Menjelaskan rasa seakan sangat sarat dengan individualis. Sekalipun tegas dengan permulaan "se-rasa", bukan penyampaian penekanan pembeda sebagaimana dalam satu bacaan kata tersambung. Pada makna, lebih pada satu keserupaan rasa dengan pengalaman dekat dengan sama, namun pada pengalaman masing-masing personal.
Begitulah tulisan ini terangkai, pada bahasan frekuensi gelombang semesta yang disebut dengan "RASA". Tiada keragaman tanpa getaran muasal, yang pada akhirnya merambat membentuk gelombang berfrekuensi. Yang hemat kata disebut dengan rasa, tertangkap oleh indrawi hati dan turut tercerna oleh daya fikir otak. Alhasil ekspresi sikap dari respon tersebut, dapat berupa tindakan, tutur bunyi, atau sekedar analisis fikir.
Beruntung mereka yang dapat menangkap banyak lapis dan ragam gelombang frekuensi yang merambat di semesta ini. Sesederhana mendengar gelombang frekuensi yang merambat dari diri sendiri. Mereka yang menikmati alunan dalam hampar ruang dan waktu, bertemu dan menari bersama alunan kerja semesta. Harmoni.

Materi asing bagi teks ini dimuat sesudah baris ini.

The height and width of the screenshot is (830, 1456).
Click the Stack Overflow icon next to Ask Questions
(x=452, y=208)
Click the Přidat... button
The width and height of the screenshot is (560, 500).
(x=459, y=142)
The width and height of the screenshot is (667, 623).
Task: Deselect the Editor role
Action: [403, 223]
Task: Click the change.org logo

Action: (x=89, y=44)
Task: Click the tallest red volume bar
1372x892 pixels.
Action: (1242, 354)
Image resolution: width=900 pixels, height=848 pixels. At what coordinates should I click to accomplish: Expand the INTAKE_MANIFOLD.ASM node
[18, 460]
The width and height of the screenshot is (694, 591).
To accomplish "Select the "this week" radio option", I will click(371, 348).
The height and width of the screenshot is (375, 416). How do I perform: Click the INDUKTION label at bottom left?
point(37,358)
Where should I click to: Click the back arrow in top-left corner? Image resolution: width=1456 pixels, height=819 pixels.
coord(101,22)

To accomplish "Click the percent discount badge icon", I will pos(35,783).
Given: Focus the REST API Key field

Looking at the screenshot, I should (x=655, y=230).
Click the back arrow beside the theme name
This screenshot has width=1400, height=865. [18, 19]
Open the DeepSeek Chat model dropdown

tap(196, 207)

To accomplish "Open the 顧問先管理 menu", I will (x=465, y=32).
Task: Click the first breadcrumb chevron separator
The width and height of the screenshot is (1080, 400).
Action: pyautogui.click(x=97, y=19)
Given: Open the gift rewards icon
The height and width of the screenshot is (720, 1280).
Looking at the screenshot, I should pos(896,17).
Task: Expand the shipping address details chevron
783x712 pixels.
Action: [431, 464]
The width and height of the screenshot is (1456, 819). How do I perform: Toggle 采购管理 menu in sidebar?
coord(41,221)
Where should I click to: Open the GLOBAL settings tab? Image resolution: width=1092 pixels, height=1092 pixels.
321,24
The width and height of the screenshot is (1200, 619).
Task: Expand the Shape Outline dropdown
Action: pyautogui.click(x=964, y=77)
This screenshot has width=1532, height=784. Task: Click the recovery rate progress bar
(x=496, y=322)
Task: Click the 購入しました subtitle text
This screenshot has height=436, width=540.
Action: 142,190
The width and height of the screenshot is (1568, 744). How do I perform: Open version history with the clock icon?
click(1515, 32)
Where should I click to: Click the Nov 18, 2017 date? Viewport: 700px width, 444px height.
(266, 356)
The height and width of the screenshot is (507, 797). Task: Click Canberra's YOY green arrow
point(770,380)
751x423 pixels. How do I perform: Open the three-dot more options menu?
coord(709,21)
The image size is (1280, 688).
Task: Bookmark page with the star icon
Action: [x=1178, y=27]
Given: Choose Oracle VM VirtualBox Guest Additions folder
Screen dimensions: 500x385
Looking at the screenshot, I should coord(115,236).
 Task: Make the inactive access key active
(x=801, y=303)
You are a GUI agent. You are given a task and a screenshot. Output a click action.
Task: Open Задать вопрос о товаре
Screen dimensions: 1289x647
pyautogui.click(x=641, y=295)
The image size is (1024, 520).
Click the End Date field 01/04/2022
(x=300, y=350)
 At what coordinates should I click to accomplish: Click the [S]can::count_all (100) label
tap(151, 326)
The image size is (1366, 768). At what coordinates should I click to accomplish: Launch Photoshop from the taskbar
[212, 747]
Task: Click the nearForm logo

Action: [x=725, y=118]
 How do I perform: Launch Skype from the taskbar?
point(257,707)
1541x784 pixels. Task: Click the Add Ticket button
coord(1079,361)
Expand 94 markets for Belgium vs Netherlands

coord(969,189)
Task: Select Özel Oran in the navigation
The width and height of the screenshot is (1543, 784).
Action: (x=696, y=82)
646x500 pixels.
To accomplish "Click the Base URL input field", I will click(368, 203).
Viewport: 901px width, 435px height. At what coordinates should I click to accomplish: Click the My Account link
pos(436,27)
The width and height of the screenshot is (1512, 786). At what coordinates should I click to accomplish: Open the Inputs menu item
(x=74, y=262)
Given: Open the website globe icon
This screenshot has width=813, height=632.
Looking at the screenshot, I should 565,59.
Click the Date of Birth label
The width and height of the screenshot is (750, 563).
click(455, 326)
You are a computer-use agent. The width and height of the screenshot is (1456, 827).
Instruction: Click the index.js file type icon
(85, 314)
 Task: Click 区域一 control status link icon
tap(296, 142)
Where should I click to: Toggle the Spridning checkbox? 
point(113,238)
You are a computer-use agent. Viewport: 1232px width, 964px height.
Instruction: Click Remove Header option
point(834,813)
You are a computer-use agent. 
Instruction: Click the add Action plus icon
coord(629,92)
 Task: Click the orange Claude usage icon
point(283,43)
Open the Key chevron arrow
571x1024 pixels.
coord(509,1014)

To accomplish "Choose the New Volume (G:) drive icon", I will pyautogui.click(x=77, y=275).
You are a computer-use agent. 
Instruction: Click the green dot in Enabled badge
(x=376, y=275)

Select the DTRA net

Sekat kategori dan klasifikasi hanya referensi adaptifitas untuk memerankan sikap dalam harmoni semesta. Yang kemudian dalam bahasan tentang "RASA", benar-benar mengalun dengan gerak tepat dan patut. Untuk capaian kemanusiaan bernama selaras, yaitu cukup nya ke diri an atas hamparan kesempatan dalam jalan panjang di kehidupan semesta.
"Terimakasih, apapun-siapapun-bagaimanapun. Tanpa ada mengapa. Untuk sebuah kerangka harmoni, itukah yang disebut CINTA?", tanya pemuda berkaos patrick star. Mata kuliah kala itu ditutup dengan bahasan meluas, dan menggantung demikian.